In terms of losing everything - sorry, but I doubt it. It's basic Business 101 that you create separate legal entities for your personal belongings and your business belongings. "Doug Ford the Person" is completely different than "Doug Ford, partner at Deco" - so while "Doug Ford the Person" can be sued and taken for all he's worth, "Doug Ford Inc" is untouched. This is what pretty much every architect who runs his/her own practice does, because if you get sued for something your office did you don't want your family and their assets to be at risk.
You heart is in the right place, so to speak, but your analysis is slightly off. Try it this way:
Assume that Doug Ford owns the shares of a corporation call Doug Ford Inc. Absent extremely extraordinary facts (as in one-in-a-million-cases extraordinary), our courts will apply the doctrine that a corporation (in the example here, Doug Ford Inc.) is a person (a legal personality) distinct from the person (in the example here, a natural person, Doug Ford) who owns the shares of the corporation and that the corporation is not the agent of its shareholder and its shareholder is not the agent of the corporation. Therefore, the shareholder will not be liable for a judgment rendered against the corporation, nor will the corporation be liable for a judgment rendered against its shareholder.

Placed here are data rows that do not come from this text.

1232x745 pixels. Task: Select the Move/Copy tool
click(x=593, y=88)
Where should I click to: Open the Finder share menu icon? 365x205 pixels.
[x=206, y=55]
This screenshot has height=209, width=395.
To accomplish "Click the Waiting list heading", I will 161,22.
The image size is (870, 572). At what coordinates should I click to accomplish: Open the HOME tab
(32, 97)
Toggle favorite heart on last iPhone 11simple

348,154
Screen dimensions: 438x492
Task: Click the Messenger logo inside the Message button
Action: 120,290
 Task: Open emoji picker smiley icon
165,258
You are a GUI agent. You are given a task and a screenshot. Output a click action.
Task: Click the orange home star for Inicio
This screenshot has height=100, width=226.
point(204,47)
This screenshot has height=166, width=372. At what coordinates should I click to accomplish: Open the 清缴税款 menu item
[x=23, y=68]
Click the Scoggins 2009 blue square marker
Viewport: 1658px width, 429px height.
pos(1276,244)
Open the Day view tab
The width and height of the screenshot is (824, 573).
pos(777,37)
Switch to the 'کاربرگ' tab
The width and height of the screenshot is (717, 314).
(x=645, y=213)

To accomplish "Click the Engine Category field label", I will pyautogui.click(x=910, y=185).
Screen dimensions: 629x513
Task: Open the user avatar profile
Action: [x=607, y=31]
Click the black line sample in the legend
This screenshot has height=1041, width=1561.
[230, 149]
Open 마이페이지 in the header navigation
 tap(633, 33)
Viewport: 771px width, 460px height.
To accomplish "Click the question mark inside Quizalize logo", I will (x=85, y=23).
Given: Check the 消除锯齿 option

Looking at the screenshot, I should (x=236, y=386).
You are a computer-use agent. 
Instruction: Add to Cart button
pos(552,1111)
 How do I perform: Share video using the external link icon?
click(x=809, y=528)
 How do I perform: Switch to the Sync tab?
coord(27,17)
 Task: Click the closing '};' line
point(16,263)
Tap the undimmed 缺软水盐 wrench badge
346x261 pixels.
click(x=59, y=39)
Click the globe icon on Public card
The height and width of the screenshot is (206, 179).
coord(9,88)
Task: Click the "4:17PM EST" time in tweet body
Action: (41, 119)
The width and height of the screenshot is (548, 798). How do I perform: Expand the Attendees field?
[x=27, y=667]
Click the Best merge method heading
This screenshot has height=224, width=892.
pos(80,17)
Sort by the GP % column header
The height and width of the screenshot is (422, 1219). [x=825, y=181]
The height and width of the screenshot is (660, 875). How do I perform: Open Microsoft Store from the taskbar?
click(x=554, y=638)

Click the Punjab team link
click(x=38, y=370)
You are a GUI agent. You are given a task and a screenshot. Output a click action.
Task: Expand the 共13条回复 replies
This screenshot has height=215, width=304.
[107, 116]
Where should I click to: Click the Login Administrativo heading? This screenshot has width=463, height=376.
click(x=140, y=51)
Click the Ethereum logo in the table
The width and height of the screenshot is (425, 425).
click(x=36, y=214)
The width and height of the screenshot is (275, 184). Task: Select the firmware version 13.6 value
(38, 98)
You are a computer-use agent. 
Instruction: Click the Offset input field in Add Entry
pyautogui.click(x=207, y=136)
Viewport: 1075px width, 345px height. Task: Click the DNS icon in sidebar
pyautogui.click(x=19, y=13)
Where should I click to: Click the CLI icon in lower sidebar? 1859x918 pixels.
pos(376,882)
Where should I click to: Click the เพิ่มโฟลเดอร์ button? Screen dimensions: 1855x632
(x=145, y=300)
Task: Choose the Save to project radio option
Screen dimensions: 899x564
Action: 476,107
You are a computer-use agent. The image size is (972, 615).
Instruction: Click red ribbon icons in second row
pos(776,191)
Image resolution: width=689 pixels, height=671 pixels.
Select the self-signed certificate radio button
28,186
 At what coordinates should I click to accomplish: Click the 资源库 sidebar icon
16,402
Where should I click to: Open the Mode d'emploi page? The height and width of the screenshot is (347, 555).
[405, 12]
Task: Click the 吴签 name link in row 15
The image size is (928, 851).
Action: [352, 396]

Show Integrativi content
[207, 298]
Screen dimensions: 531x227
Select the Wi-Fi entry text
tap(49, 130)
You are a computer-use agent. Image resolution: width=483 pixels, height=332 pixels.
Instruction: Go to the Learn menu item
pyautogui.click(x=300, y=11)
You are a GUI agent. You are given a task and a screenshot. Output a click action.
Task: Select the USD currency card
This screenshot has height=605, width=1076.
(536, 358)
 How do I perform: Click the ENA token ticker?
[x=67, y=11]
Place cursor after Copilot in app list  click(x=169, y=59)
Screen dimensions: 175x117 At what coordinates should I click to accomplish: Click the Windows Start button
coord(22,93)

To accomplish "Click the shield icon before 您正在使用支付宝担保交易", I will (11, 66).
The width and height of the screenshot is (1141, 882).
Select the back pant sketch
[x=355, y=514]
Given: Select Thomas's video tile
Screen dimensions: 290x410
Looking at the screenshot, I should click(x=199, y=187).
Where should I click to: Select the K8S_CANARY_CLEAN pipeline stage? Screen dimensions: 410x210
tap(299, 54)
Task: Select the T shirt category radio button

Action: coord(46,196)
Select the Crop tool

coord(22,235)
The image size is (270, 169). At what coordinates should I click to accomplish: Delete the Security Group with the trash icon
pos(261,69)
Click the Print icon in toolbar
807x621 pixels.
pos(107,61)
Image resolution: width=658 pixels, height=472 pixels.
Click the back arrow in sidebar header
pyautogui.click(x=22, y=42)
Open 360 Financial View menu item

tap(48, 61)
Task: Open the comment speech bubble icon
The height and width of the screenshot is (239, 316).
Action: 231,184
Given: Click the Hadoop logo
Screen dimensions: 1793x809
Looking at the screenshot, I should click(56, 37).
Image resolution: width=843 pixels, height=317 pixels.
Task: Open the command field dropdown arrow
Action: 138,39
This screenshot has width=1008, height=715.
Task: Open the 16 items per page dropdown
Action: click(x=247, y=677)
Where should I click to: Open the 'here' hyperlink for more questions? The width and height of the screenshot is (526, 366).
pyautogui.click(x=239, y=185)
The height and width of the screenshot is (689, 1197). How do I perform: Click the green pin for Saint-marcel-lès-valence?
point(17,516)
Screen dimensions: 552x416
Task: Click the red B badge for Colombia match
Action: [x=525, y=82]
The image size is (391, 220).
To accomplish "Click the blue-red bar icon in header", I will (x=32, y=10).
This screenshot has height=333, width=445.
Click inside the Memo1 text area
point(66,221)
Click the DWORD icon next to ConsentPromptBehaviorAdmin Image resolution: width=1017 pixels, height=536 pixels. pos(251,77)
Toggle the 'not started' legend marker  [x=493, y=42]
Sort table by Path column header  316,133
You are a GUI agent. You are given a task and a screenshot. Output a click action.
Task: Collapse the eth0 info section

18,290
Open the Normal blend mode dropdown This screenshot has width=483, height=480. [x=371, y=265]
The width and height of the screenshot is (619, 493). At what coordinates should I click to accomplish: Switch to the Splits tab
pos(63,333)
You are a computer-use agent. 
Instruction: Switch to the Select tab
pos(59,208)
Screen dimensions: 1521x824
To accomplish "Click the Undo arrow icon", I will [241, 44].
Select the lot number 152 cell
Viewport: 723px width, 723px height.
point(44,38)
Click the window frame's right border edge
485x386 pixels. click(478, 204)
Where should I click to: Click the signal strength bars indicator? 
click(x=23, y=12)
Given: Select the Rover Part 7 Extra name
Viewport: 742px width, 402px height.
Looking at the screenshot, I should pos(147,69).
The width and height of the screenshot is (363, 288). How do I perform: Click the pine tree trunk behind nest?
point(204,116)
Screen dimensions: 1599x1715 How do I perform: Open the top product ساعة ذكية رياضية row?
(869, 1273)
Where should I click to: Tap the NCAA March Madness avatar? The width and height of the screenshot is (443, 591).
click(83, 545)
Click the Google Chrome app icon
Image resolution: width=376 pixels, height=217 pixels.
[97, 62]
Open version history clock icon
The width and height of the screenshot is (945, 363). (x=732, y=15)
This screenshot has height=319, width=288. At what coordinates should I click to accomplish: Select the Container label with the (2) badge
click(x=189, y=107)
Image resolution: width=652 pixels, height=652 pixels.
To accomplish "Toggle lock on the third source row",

In other words, the personal assets of the shareholder are not exposed if there is a judgment against the corporation, and the assets held in the corporation are not exposed if there is a judgment against the shareholder. However, there is an additional point that might be important: namely, the shares of the corporation owned by the shareholder (in our hypothetical, the shares of Doug Ford Inc. owned by Doug Ford) are part of his personal assets and so would be exposed if there were to be a judgment against him.
So, imagine that a judgment for defamation was rendered against Doug Ford Inc.; the personal assets of Doug Ford would not be exposed to that judgment. But, imagine instead that a judgment for defamation was rendered against Doug Ford; his personal assets would be exposed to that judgment, and (in the present example) his personal assets include the shares of Doug Ford Inc. Thus, if one hypothesized a sufficiently large judgment against Doug Ford, the value of Doug Ford Inc. could be taken away from him in order to satisfy the judgment.
That said, anyone with enough wealth at stake to take the trouble of getting competent professional advice on such matters as tax and estate planning will be advised not to use a simple corporation and shareholder structure such as in the example above. For example,
the person who otherwise would be the shareholder might be advised to have the shares of the main corporationowned instead by a second corporation (usually called a holding company) and to have the shares of that second corporation owned by the trustees of a trust of which he is only one of the beneficiaries and with entitlement as a beneficiary being discretionary. This can have a number of advantages: e.g., the shares of the holding company, which in turn owns the shares of the main corporation, would not pass through his estate on death, thus avoiding probate fees being charged to his estate on the value of those shares and so leaving more for his heirs; and, e.g., if he became subject to a large judgment, the trustees could decide to stop giving him anything from the trust (thus blocking the judgment creditor from getting at the value of the main corporation shares held via the holding company and the trust) and instead give it to some or all of the other beneficiaries (typically, family members).
(*Note that a classic partnership is a very different form of organization; every partner is an agent of the partnership, and a partner's personal assets are exposed to be being seized to pay a judgment rendered against the partnership if the assets held in the partnership are not enough to satisfy the judgment. In the example here, Doug Ford is the shareholder of Doug Ford Inc., not a partner of a classic partnership.)